Alain Duhamel sur le Traité de Lisbonne et l’absence de référendum :
Les Français ont pu voter directement en 2005, sur ce même sujet, pourquoi est-ce qu'ils ne le feraient pas cette fois-ci? Et puis d'autre part, il y a une dimension juridique. Est-ce que le "non", qui a été obtenu par un vote populaire direct, peut ensuite être renversé par un vote parlementaire, indirect ?
Alors, la vraie réponse, celle qui ne se dissimule pas, se résume en un seul mot, c'est le réalisme.
Bien sûr, on peut trouver des arguments juridiques, ils sont nombreux. On peut dire que la dernière fois, le texte se présentait comme une constitution, pas cette fois-ci. Que la dernière fois, c'était un nouveau traité, que cette fois-ci il s'agit d'une série d'amendements techniques à des traités déjà existants. On peut dire aussi, ce qui est d'ailleurs plus convaincant, que l'article 89 de la Constitution prévoit très explicitement que c'est au Président de la République, et au Président de la République seulement, de décider si on passe par la voie du référendum ou si on passe par la voie du congrès, et que Nicolas Sarkozy a toujours pendant sa campagne, annoncé à l'avance que ce serait la voie du Congrès.
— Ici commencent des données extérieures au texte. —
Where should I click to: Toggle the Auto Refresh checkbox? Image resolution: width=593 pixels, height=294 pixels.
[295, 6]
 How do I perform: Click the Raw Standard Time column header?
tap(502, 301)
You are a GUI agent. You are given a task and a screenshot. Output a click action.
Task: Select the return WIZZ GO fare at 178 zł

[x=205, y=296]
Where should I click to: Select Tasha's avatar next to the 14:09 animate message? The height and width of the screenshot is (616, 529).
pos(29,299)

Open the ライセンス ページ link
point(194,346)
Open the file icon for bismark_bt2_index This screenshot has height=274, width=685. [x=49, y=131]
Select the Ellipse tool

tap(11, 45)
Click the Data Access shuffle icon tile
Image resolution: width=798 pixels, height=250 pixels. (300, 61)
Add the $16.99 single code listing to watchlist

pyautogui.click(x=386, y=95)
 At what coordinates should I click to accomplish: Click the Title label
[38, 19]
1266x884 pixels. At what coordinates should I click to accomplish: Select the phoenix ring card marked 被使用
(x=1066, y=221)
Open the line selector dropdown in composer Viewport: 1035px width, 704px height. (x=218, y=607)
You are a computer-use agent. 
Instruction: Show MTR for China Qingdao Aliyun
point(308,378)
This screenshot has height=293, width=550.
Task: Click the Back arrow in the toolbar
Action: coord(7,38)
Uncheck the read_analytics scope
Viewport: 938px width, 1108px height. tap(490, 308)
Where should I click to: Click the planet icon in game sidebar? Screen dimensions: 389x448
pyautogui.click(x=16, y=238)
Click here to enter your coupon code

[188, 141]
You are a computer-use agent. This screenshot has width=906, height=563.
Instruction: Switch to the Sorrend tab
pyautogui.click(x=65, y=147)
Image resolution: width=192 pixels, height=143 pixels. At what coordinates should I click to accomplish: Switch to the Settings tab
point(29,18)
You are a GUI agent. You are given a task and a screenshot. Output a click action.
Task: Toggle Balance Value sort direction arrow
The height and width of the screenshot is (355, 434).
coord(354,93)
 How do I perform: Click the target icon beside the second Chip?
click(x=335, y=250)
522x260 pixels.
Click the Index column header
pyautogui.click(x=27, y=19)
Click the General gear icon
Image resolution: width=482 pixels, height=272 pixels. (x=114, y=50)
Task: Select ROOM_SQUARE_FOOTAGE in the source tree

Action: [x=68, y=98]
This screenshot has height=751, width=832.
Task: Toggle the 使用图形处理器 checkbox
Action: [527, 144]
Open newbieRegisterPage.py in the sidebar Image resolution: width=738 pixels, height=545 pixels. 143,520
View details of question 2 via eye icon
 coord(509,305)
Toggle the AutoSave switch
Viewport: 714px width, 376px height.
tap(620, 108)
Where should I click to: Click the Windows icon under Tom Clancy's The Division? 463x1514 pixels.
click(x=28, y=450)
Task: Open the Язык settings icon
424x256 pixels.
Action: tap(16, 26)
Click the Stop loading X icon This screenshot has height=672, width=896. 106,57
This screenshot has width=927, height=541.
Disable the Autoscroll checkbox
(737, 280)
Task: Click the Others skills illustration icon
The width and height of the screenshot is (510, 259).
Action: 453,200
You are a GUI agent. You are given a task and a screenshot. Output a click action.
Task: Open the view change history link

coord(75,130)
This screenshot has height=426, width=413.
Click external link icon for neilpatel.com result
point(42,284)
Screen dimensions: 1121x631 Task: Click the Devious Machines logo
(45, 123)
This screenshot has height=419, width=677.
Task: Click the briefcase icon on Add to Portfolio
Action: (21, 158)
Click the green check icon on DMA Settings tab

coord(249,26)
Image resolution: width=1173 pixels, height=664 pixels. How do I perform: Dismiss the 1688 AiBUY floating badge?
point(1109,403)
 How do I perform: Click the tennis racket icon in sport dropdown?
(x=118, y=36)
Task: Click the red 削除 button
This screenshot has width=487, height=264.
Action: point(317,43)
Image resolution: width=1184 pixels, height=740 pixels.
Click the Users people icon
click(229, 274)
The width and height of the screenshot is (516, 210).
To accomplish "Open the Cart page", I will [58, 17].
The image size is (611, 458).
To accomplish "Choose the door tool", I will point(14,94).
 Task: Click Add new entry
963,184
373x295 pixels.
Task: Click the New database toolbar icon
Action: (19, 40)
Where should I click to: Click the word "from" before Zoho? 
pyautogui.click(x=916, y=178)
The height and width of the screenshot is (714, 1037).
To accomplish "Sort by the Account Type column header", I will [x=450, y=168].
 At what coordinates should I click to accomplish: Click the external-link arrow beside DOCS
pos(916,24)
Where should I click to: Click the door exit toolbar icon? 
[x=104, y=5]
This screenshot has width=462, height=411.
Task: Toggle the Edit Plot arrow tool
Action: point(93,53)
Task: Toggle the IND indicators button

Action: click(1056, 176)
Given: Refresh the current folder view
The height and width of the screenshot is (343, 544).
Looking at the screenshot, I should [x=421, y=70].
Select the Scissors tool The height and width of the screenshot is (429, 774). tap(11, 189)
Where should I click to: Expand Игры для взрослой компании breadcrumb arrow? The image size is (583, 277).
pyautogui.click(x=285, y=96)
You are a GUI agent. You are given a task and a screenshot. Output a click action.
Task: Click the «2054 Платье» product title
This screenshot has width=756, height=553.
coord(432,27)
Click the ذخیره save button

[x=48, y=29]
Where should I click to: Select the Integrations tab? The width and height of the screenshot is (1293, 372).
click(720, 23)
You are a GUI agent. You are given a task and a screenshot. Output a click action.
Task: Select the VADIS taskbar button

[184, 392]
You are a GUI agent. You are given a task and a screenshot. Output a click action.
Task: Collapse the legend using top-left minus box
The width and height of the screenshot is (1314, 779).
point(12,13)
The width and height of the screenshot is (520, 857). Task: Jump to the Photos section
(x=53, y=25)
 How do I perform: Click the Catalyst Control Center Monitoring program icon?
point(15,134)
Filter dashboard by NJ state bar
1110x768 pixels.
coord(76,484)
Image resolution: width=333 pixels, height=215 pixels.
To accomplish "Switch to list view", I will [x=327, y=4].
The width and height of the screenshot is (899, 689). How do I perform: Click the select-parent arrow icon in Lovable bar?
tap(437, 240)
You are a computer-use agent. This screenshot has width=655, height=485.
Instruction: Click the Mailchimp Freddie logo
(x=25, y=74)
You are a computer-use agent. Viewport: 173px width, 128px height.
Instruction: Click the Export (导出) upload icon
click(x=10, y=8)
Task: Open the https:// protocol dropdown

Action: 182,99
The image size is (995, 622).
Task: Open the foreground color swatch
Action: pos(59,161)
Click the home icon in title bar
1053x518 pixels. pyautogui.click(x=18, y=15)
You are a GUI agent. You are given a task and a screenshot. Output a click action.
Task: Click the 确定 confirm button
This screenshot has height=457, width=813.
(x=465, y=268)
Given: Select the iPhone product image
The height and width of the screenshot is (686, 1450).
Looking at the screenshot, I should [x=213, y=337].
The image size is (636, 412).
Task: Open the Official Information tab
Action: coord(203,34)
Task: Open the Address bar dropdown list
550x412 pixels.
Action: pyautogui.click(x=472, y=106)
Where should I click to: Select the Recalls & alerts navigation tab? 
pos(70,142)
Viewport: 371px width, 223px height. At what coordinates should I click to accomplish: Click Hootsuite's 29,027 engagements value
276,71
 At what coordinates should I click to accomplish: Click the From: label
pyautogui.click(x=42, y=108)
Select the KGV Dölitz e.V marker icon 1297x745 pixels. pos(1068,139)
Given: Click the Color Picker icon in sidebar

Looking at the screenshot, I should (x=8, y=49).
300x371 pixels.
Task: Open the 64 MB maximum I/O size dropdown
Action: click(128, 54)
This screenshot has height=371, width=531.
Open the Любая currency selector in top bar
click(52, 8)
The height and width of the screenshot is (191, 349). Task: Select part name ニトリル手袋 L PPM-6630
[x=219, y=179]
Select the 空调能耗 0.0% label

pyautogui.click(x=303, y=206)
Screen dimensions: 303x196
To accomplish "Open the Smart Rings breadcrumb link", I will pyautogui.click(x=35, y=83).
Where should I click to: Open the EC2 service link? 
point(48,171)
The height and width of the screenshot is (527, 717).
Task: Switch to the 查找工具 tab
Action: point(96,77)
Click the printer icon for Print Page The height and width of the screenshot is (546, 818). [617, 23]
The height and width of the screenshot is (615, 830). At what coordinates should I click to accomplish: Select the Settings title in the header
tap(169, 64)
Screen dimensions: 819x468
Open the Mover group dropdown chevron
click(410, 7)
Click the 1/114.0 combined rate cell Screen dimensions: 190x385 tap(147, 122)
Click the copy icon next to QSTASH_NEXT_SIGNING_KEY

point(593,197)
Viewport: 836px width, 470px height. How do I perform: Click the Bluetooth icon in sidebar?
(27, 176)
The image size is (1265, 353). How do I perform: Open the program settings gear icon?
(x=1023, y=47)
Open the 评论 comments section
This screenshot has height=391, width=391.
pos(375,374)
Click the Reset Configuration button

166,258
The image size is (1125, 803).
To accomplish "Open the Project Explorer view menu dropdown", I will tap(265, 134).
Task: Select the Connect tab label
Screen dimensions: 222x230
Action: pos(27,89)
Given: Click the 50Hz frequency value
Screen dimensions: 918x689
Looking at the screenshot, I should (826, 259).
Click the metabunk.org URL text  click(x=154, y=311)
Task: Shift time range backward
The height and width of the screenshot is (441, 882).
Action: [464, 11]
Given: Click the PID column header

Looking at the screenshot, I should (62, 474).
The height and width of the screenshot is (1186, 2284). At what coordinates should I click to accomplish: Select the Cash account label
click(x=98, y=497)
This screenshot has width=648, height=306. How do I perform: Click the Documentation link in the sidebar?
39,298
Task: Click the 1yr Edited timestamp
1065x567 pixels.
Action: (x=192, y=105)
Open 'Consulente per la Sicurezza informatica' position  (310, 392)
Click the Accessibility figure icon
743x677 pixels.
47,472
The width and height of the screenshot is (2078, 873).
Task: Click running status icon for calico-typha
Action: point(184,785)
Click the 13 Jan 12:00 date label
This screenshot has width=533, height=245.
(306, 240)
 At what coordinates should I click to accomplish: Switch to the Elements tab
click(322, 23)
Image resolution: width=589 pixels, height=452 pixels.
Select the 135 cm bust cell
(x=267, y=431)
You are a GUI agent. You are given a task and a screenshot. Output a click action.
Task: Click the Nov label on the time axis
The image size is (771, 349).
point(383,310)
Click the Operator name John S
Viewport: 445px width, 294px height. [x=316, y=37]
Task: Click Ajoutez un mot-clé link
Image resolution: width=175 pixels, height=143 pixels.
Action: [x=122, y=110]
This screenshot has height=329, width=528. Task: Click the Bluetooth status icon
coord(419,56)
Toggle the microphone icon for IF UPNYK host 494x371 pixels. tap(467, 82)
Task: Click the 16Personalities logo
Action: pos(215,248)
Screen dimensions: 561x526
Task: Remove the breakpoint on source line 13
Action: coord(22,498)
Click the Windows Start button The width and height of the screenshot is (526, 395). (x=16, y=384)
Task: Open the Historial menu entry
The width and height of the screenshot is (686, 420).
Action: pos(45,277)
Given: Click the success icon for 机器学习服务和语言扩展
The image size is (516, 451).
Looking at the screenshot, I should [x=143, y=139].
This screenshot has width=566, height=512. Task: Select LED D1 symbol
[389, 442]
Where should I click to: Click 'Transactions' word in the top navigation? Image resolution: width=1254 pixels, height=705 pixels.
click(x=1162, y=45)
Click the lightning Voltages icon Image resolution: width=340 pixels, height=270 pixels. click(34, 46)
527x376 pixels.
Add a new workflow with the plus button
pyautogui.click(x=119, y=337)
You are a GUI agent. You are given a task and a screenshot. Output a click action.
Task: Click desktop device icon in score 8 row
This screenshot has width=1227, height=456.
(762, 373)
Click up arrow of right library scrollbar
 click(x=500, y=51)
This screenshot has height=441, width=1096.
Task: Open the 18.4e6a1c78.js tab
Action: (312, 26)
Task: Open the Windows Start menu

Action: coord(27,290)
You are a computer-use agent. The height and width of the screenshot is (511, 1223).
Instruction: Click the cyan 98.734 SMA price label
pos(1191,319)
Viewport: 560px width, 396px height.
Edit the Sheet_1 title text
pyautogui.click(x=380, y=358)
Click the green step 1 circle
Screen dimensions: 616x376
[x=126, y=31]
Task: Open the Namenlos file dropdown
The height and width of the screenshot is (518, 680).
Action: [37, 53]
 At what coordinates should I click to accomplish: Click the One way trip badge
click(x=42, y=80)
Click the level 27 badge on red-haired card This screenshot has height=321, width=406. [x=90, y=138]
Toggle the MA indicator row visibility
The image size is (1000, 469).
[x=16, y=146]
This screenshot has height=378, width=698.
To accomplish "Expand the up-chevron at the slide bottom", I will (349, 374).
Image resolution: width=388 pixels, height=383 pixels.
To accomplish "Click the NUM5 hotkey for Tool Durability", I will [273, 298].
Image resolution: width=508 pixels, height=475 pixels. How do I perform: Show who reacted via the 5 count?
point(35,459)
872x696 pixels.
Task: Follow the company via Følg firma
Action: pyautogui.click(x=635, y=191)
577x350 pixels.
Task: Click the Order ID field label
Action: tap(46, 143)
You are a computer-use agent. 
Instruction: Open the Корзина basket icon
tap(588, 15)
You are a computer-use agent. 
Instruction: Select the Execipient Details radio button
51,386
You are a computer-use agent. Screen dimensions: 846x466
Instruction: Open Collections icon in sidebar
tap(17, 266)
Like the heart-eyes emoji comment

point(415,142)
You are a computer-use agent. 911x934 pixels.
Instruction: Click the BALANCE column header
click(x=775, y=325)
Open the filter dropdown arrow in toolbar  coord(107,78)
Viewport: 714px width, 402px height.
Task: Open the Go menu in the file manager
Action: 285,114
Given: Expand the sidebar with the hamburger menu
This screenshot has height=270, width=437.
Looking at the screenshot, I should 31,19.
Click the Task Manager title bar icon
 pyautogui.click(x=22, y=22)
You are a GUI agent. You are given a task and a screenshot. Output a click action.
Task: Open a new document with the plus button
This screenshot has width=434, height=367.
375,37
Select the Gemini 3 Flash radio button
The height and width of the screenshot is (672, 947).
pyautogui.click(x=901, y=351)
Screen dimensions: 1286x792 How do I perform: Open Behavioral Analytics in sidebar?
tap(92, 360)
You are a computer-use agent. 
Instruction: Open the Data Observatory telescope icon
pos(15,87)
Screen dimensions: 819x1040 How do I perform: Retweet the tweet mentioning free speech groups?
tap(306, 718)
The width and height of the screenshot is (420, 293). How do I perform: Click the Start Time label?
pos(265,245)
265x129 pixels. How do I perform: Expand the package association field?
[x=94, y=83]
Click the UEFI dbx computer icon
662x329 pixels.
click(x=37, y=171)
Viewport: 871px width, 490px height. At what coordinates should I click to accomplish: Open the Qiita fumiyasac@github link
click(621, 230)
Donc Sarkozy tient ses promesses et le peuple doit manger ses bottes. Le vrai problème est que l’Europe sert désormais d’alibi aux politiques pour expliquer leur incapacité de bien gouverner leurs pays et surtout de réaliser leurs promesses électorales. Sarkozy sait très bien qu’en choisissant de ne pas laisser les Français voter encore une vois par référendum, il les éloignera encore plus de l’Europe en leur donnant l’impression qu’on essaye de leur faire avaler n’importe quoi. Hors, il sait aussi que cette distance lui sera utile politiquement puisqu’à chaque problème il pourra toujours taper sur la banque Europe, sur Bruxelles et sur ces lois absurdes qui empêchent la croissance ou même sur les autres pays qui ne respectent pas assez la France. Bref le calcul cynique de Sarkozy est de parier que puisque l’Europe a cessé de faire rêver, les Français vont se retourner vers la Nation et retomber follement amoureux d’elles en déifiant celui qui l’incarne : le président de la république.